Within the ’90s movie theme of the tracks on Fake It Flowers is the theme of the positive and the pernicious aspects of young love. Each song fully embodies the end of the spectrum that it is on, the songs that sing of the positive having graceful instrumentals and heartwarming lyrics, and the tracks speaking of the pernicious parts of love having bitter lyrics and angry background accompaniments.
The album begins with “Care,” a song that delivers feelings of resentment to some character, describing a possible relationship that fell through, her pride hindering her from trying to rekindle it. “Worth it” follows with a more hopeful tone, Beabadoobee gushing about a person she can’t stop thinking about, singing, “Don’t think we can be friends/ Cause you’re too pretty/ I wanna see you again.” This tune, like many on the album, is one that feels appropriate to blast in the car with the windows down, channeling feelings of finding someone new and the excitement of a possible relationship with them.
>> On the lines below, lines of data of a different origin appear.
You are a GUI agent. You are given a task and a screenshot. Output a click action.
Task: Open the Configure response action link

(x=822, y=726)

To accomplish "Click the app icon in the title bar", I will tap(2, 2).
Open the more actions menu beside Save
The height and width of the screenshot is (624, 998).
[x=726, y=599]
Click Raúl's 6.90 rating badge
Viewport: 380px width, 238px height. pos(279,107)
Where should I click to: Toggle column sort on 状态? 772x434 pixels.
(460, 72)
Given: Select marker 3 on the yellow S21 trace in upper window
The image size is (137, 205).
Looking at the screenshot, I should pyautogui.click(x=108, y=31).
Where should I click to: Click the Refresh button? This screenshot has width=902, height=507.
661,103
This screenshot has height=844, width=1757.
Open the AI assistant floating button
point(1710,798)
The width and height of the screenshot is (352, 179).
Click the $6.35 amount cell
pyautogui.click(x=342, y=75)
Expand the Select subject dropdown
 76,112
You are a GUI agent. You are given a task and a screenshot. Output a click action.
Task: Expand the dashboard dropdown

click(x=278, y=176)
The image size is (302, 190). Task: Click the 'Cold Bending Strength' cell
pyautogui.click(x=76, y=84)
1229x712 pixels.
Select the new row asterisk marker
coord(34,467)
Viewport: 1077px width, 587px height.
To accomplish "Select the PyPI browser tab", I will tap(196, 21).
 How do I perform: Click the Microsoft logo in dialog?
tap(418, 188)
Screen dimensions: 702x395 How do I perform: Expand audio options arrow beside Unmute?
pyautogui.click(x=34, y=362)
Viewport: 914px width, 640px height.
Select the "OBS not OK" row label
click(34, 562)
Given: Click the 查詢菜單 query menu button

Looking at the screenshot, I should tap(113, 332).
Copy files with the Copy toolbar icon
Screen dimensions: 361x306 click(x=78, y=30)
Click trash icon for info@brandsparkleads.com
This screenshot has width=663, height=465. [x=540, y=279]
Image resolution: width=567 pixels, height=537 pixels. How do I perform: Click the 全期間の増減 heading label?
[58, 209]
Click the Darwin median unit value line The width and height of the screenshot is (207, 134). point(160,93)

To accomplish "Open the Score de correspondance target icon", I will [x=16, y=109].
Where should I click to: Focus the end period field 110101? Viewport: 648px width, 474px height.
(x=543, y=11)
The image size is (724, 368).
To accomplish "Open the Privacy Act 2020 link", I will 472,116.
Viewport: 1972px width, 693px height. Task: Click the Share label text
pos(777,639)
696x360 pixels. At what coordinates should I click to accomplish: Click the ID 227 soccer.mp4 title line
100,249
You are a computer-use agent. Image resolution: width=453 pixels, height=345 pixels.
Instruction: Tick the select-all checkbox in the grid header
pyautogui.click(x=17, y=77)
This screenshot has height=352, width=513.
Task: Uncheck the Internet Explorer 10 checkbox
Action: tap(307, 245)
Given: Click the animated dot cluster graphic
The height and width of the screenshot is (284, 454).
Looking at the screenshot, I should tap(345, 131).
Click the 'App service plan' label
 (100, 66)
“Dye It Red” reverts to the bitter end of the spectrum, describing someone that is not considerate of Beabadoobee’s independence and who interferes with her ability to be herself. This piece almost resembles a concluding scene in a ’90s movie in which the protagonist reveals herself with a new appearance, proceeding to preach a monologue about finding herself. Alternating again and diverting back to the positive, “Back To Mars” follows with a dreamy song describing an imagined scene of two lovers in the South of France.
“Charlie Brown” contradicts it with screaming vocals of throwing love away and heavy repetitive drum beats to accompany the harsh theme. “Emo Song” tells the longing tale of love that has disappeared, but could someday come back. Cleverly, the instrumentals and vocals in this piece fade in and out of tempo with one another but always align in the end, possibly alluding to the lovers in the story she tells through her song. “Sorry” and “Further Away” follow with melancholy lyrics accompanied by soft and beautiful instrumentals.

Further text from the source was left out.